Question

Given $$\triangle GHI$$ and $$△JKL$$, $$GI=5$$, $$HI=4$$, $$JK=4$$ and $$JL=5$$, what else do you need to know to prove the two triangles are congruent using HL?

Answer

**step1 Understand the HL Congruence Theorem**

The Hypotenuse-Leg (HL) congruence theorem is a criterion used to prove that two right-angled triangles are congruent. It states that if the hypotenuse and one leg of a right-angled triangle are congruent to the hypotenuse and one leg of another right-angled triangle, then the two triangles are congruent.

**step2 Identify Given Information**

We are given the following side lengths for the two triangles:

For $$\triangle GHI$$: $$GI = 5$$ and $$HI = 4$$

For $$\triangle JKL$$: $$JK = 4$$ and $$JL = 5$$

**step3 Determine Necessary Conditions for HL Congruence**

To use the HL congruence theorem, two main conditions must be met:

1. Both triangles must be right-angled triangles.

2. The hypotenuse of one triangle must be equal to the hypotenuse of the other triangle.

3. One leg of the first triangle must be equal to one leg of the second triangle.

**step4 Apply Conditions to the Given Information**

Comparing the given side lengths with the requirements of the HL theorem:

- We have $$GI = 5$$ and $$JL = 5$$. These lengths are equal and could serve as the hypotenuses if the triangles are right-angled at the vertices opposite to these sides (i.e., at H for $$\triangle GHI$$ and at K for $$\triangle JKL$$).

- We have $$HI = 4$$ and $$JK = 4$$. These lengths are equal and could serve as corresponding legs if the triangles are right-angled as mentioned above.
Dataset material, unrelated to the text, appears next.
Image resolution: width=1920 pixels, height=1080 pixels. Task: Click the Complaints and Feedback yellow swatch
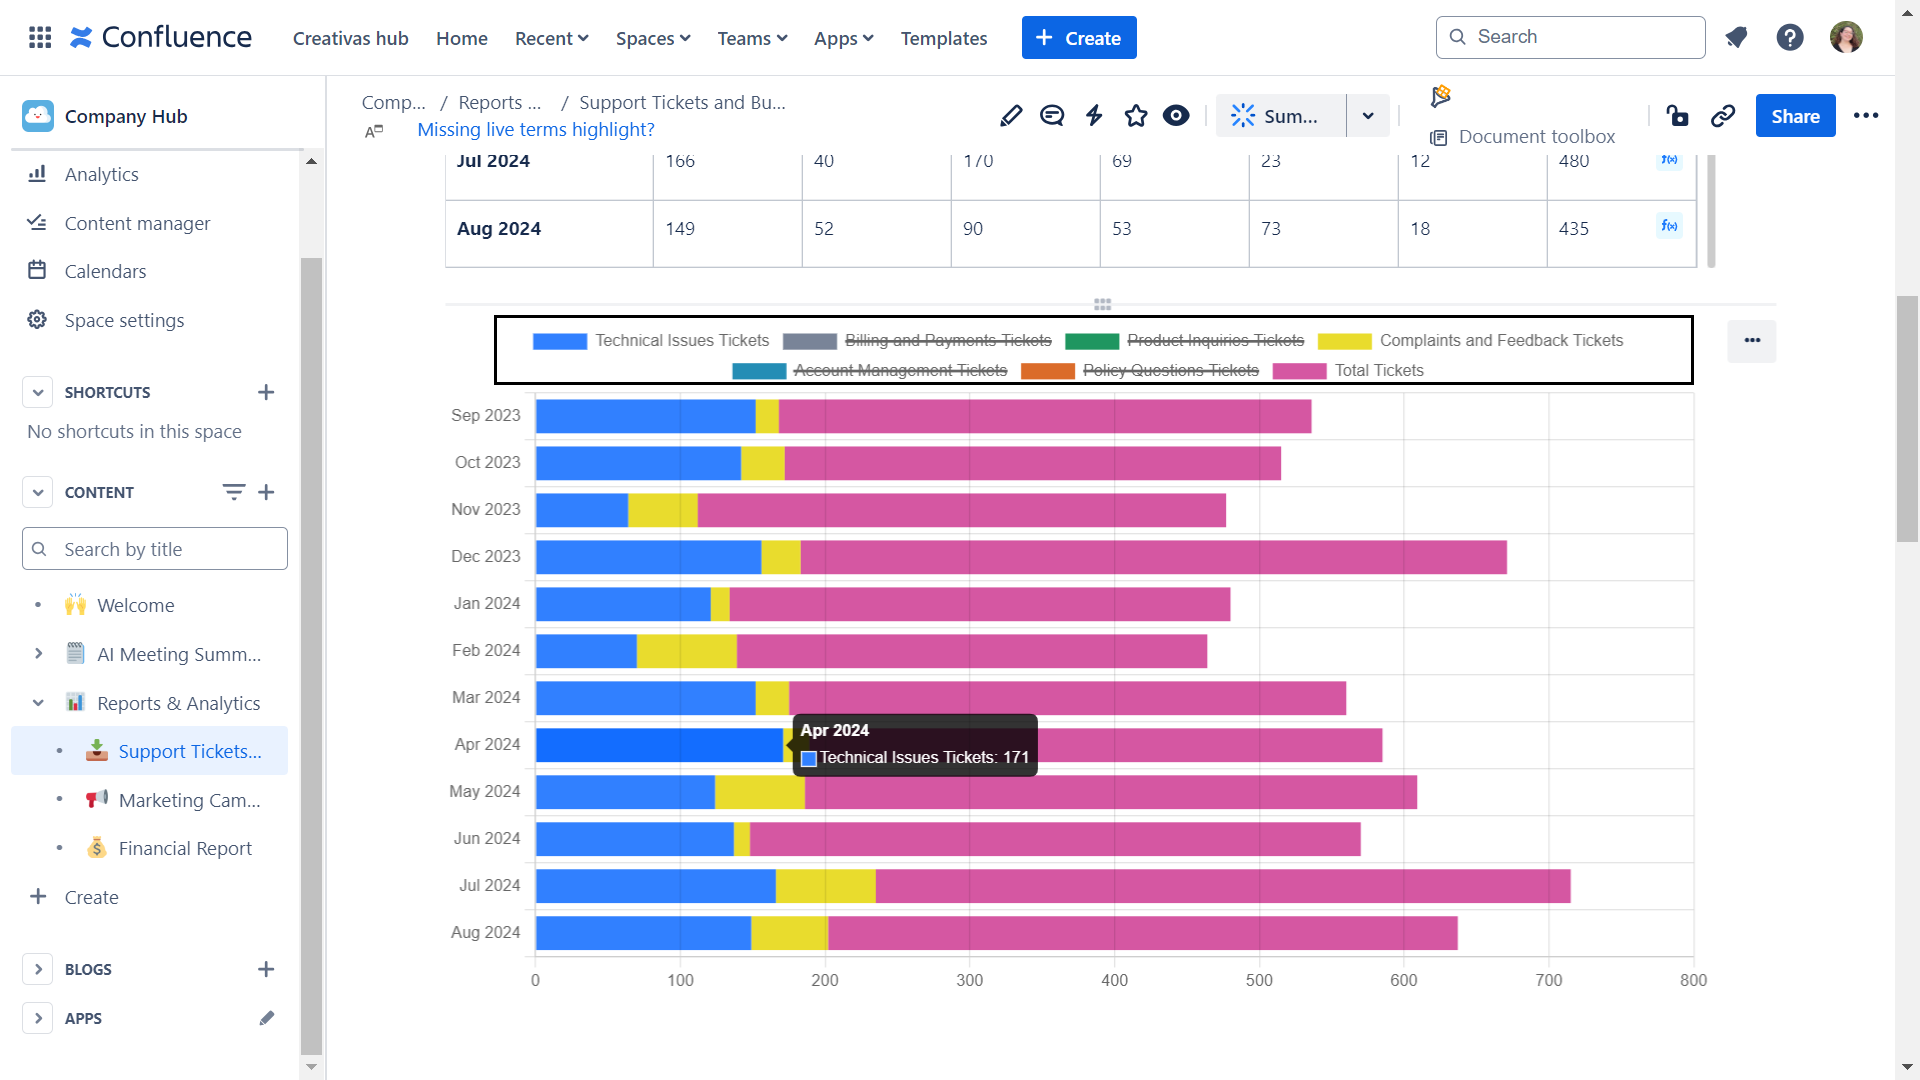pyautogui.click(x=1344, y=342)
The missing piece of information is the confirmation that both triangles are indeed right-angled triangles. Specifically, for $$GI$$ to be the hypotenuse of $$\triangle GHI$$, the angle at vertex H must be a right angle ($$\angle H = 90^\circ$$). Similarly, for $$JL$$ to be the hypotenuse of $$\triangle JKL$$, the angle at vertex K must be a right angle ($$\angle K = 90^\circ$$).

**step5 State the Additional Information Needed**

Therefore, to prove the two triangles are congruent using HL, we need to know that both triangles are right-angled triangles at the correct vertices for the given sides to be the hypotenuses and legs. This means the angles opposite the potential hypotenuses must be right angles.